To the federal employees, the loss of coverage is not just a policy change, but a direct attack on transgender people.
“Starting today, untold numbers of federal employees and their families will be left out to dry at the hands of a shameless administration hell-bent on targeting the transgender community,” said Human Rights Campaign Foundation President Kelley Robinson on Thursday. “This policy is not about cost or care – it is about driving transgender people and people with transgender spouses, children, and dependents out of the federal workforce.”

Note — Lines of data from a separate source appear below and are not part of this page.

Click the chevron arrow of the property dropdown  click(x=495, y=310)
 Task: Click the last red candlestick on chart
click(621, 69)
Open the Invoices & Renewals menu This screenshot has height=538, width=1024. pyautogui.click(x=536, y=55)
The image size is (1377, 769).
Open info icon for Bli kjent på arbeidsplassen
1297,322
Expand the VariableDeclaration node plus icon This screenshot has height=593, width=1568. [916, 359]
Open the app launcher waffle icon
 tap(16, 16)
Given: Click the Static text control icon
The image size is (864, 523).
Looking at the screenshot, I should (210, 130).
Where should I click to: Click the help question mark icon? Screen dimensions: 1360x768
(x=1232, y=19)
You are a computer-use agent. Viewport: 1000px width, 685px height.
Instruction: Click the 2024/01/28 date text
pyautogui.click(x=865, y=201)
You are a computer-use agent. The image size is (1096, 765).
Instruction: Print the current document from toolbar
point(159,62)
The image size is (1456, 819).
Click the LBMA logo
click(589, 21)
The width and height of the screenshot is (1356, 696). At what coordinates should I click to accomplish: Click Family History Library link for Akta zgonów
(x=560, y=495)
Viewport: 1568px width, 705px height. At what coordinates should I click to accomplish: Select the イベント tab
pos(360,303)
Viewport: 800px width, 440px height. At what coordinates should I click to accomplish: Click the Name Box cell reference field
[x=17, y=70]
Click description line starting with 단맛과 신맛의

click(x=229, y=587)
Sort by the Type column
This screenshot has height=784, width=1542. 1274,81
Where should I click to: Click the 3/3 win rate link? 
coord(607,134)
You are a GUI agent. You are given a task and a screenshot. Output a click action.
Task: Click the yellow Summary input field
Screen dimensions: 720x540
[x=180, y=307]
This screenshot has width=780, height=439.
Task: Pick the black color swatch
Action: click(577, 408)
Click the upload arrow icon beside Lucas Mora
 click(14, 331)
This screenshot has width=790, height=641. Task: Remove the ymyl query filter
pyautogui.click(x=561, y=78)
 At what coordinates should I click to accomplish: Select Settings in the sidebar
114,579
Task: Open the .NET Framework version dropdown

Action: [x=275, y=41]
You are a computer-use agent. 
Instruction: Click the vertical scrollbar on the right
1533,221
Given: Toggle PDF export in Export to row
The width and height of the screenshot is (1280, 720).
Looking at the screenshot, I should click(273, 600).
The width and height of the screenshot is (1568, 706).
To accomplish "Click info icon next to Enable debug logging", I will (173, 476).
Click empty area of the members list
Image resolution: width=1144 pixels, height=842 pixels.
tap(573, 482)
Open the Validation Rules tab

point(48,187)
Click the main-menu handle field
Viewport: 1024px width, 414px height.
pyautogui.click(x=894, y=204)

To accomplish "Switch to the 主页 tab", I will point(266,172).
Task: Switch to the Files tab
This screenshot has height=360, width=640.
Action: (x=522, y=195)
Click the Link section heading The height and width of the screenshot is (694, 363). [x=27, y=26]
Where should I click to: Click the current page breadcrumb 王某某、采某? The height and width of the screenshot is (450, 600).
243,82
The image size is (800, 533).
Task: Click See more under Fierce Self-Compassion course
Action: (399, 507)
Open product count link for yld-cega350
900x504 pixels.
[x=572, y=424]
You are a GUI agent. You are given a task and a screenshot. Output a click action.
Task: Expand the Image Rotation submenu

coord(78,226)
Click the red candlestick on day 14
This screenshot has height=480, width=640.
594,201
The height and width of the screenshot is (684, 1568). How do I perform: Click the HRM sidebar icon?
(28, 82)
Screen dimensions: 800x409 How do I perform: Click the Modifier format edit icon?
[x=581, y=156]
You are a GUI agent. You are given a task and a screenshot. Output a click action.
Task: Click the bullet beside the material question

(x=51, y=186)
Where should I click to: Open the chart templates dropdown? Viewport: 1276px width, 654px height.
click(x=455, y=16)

“These federal employees will now be forced into an impossible situation that pits them between their jobs and access to the care they need,” Robinson added. “That is discrimination, plain and simple, and the HRC Foundation refuses to let it stand without a fight. Our litigation seeks to honor those federal workers and preserve the rights, respect, and dignity they deserve.”
The Department of Justice declined to comment when reached by Law&Crime.
The federal workers seek relief in many forms, including the rescission of the OPM’s policy, a declaratory judgment that states that the coverage exclusion violates Title VI of the Civil Rights Act — which prohibits discrimination based on sex, retroactive coverage for care denied under the new policy, a permanent injunction barring OPM from “any enforcement of the categorical coverage exclusion of gender-affirming medical care,” and training initiated by OPM regarding equal employment opportunity laws.
If the complaint is not resolved with OPM, the complainants will seek class claims before the Equal Employment Opportunity Commission and possibly pursue a class action lawsuit in federal court, Reuters reported.